10:02 PM Eastern
The Blue Jays will announce on Monday that they have named former Red Sox pitching coach John Farrell as the 11th full-time manager in club history, following Roy Hartsfield, Bobbys Mattick and Cox, Jimy Williams, Cito Gaston, Tim Johnson, Jim Fregosi, Buck Martinez, Carlos Tosca, John Gibbons and Gaston again.
The former Indians and Tigers starter (36-46, 4.56, 1.406 WHIP in nearly 700 IP over eight seasons) went the college route after retirement, returning to his alma mater Oklahoma State University to run the program there for a few years before the big leagues beckoned from the administrative side, and he went back to the Indians to oversee their farm system. Eventually, the Red Sox convinced him to don the uniform once again, and he has been their pitching coach the last four seasons, earning a World Series ring in 2007.

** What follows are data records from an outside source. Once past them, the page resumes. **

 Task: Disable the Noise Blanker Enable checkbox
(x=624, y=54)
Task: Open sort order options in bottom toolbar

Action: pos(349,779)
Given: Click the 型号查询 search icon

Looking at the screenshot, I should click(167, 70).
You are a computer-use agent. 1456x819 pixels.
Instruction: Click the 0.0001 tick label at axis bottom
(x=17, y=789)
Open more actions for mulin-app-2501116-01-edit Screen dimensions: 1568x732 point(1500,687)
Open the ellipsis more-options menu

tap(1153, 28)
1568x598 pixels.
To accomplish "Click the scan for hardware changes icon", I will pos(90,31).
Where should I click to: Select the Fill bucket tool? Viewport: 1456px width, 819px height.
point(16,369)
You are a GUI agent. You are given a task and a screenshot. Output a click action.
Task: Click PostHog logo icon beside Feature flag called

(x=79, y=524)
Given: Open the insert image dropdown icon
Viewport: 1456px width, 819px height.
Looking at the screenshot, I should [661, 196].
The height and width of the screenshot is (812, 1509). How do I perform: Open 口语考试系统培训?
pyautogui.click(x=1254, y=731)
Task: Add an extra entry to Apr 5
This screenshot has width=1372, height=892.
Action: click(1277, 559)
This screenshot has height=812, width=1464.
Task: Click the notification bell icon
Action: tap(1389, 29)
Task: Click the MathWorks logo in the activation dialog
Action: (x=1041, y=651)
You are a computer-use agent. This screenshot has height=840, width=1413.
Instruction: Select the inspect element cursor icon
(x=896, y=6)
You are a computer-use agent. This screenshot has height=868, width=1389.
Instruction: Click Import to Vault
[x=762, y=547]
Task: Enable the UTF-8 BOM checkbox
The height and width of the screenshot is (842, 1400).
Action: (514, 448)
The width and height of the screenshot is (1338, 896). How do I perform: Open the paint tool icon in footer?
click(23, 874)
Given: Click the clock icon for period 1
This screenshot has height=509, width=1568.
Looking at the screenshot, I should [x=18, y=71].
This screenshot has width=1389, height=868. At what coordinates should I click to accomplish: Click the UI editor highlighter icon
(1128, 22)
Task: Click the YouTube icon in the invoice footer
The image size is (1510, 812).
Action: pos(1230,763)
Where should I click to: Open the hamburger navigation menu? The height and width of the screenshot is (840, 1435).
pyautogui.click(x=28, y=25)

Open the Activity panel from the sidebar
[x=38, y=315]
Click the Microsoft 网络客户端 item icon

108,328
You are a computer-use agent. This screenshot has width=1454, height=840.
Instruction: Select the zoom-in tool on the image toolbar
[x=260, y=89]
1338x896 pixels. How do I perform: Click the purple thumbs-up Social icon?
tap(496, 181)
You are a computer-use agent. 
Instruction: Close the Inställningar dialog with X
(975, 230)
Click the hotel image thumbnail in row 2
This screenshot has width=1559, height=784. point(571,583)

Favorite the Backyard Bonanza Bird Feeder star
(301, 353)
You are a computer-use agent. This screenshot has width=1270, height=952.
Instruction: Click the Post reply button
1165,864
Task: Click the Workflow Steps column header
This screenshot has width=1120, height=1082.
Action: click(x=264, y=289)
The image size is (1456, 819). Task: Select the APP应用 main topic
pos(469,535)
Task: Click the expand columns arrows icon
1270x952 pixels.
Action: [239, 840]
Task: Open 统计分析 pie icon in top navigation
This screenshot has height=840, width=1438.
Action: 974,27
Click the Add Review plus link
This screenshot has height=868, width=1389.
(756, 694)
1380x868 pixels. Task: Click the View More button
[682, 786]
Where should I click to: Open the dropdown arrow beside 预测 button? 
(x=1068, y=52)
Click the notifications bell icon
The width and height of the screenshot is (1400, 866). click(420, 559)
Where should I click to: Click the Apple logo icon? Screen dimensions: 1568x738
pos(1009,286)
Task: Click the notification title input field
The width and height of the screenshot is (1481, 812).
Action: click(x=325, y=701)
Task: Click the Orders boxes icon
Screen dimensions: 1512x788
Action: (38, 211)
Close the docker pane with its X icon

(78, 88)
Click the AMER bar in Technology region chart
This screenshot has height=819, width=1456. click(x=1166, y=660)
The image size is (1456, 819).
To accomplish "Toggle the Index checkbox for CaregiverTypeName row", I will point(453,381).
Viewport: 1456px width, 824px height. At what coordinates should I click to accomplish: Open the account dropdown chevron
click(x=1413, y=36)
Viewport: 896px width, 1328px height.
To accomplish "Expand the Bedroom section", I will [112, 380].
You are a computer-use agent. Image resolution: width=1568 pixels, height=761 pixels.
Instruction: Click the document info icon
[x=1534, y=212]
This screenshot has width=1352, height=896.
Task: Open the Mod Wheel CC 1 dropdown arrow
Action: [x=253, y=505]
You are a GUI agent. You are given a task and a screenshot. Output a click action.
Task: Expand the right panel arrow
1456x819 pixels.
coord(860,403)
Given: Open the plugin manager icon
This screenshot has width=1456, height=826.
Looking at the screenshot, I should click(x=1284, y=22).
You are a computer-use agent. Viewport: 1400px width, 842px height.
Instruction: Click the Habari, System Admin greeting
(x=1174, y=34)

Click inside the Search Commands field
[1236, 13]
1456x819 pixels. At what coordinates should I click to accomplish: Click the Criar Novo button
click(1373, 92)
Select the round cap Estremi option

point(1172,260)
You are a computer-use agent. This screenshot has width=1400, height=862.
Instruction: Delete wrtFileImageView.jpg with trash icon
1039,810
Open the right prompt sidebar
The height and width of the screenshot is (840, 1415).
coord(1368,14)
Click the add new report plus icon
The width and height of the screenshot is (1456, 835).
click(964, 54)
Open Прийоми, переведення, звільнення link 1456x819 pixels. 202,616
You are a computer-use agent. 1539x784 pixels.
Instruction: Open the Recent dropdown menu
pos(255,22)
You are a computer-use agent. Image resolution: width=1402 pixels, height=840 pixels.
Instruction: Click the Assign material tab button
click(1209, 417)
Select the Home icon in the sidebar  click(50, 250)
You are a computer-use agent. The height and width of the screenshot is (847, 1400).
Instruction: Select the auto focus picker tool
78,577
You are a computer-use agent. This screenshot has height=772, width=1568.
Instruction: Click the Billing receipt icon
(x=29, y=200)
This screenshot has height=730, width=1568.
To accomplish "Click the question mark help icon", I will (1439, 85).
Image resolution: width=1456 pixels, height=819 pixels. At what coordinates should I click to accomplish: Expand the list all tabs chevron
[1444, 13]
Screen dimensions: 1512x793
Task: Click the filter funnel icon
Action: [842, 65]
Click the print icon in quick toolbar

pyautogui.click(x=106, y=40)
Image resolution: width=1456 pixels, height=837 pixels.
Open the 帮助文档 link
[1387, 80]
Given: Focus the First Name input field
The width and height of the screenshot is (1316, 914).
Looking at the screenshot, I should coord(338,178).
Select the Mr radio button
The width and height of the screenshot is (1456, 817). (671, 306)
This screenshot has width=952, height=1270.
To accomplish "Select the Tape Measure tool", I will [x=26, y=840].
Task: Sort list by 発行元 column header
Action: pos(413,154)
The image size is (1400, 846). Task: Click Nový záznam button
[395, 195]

Farrell has a glittering resume, with the minor exception that he has never managed a single baseball game at any professional level.
Now, neither had Cito Gaston when he took over the Blue Jays in May of 1989, and the team won four division titles, two pennants and two World Series in the first five years of his tenure.
Farrell seems to have a terrific reputation around the game, with Red Sox owner John Henry (the man who spilled the beans on the hiring in an e-mail to the Boston Globe) saying that the Jays are getting “a great baseball man and a great person.” He may well be cut from the same cloth as Alex Anthopoulos, a player development guy and scout at heart, and will be more than just a manager, but also an executive in the dugout.
There are so many questions about Farrell that can’t be answered until Spring Training opens, and even more that can’t be answered until we see how he runs a ballgame tactically, but there’s no big-league manager alive who didn’t have to go through the same thing (though not necessarily at the major-league level) and even those with bucketloads of managerial experience in the minors had to make their mistakes in the bigs and learn from them. The key is to not make the same mistake twice.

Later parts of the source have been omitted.